### [What is required]
Go through the entries one line at a time, and gather every line that has the word "computer".

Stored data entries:
__________________________________________________
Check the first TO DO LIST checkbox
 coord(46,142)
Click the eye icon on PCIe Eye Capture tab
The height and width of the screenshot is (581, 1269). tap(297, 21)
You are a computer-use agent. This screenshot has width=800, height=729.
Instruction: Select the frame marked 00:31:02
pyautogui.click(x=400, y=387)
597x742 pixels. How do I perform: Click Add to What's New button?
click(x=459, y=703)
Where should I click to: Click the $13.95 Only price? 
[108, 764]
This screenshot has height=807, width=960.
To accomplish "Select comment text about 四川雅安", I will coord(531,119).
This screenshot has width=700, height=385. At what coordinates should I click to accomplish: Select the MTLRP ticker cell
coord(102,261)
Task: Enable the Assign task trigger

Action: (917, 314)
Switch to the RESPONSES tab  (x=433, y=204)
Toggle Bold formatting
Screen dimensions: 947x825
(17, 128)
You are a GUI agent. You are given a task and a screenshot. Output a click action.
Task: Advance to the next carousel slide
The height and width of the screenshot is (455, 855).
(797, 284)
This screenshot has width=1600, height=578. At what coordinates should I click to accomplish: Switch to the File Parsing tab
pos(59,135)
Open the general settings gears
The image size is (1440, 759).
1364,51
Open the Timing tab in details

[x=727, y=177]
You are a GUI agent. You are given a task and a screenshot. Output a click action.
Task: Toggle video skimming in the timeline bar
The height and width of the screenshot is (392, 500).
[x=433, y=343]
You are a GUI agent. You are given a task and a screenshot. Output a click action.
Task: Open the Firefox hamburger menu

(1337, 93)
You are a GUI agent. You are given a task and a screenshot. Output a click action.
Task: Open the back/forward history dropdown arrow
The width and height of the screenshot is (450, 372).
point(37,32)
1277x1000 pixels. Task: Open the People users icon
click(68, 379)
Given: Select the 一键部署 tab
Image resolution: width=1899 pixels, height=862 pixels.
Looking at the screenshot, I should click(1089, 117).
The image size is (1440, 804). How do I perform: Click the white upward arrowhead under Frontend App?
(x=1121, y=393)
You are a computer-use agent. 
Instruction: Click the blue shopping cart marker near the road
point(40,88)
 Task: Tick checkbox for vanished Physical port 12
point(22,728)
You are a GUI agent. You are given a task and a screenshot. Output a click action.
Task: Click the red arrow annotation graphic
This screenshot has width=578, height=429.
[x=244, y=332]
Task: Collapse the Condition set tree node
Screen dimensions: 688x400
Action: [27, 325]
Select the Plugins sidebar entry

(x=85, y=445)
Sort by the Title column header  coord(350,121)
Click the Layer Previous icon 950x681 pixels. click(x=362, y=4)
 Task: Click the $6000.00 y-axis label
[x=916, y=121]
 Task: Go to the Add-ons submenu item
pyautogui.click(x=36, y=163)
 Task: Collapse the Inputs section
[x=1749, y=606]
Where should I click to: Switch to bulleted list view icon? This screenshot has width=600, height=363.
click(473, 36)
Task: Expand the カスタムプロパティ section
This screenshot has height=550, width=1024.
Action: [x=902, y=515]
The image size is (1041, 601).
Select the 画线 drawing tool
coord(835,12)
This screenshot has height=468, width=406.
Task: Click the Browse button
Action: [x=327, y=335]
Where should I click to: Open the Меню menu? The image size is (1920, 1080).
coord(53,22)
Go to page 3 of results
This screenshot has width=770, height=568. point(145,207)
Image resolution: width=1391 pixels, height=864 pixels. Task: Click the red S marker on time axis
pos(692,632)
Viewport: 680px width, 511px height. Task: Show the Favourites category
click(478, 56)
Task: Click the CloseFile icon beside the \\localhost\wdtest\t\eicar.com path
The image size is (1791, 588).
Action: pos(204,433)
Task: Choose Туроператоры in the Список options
__________________________________________________
### [Solution to this exercise]
You are a computer-use agent. This screenshot has width=800, height=729.
You are a computer-use agent. 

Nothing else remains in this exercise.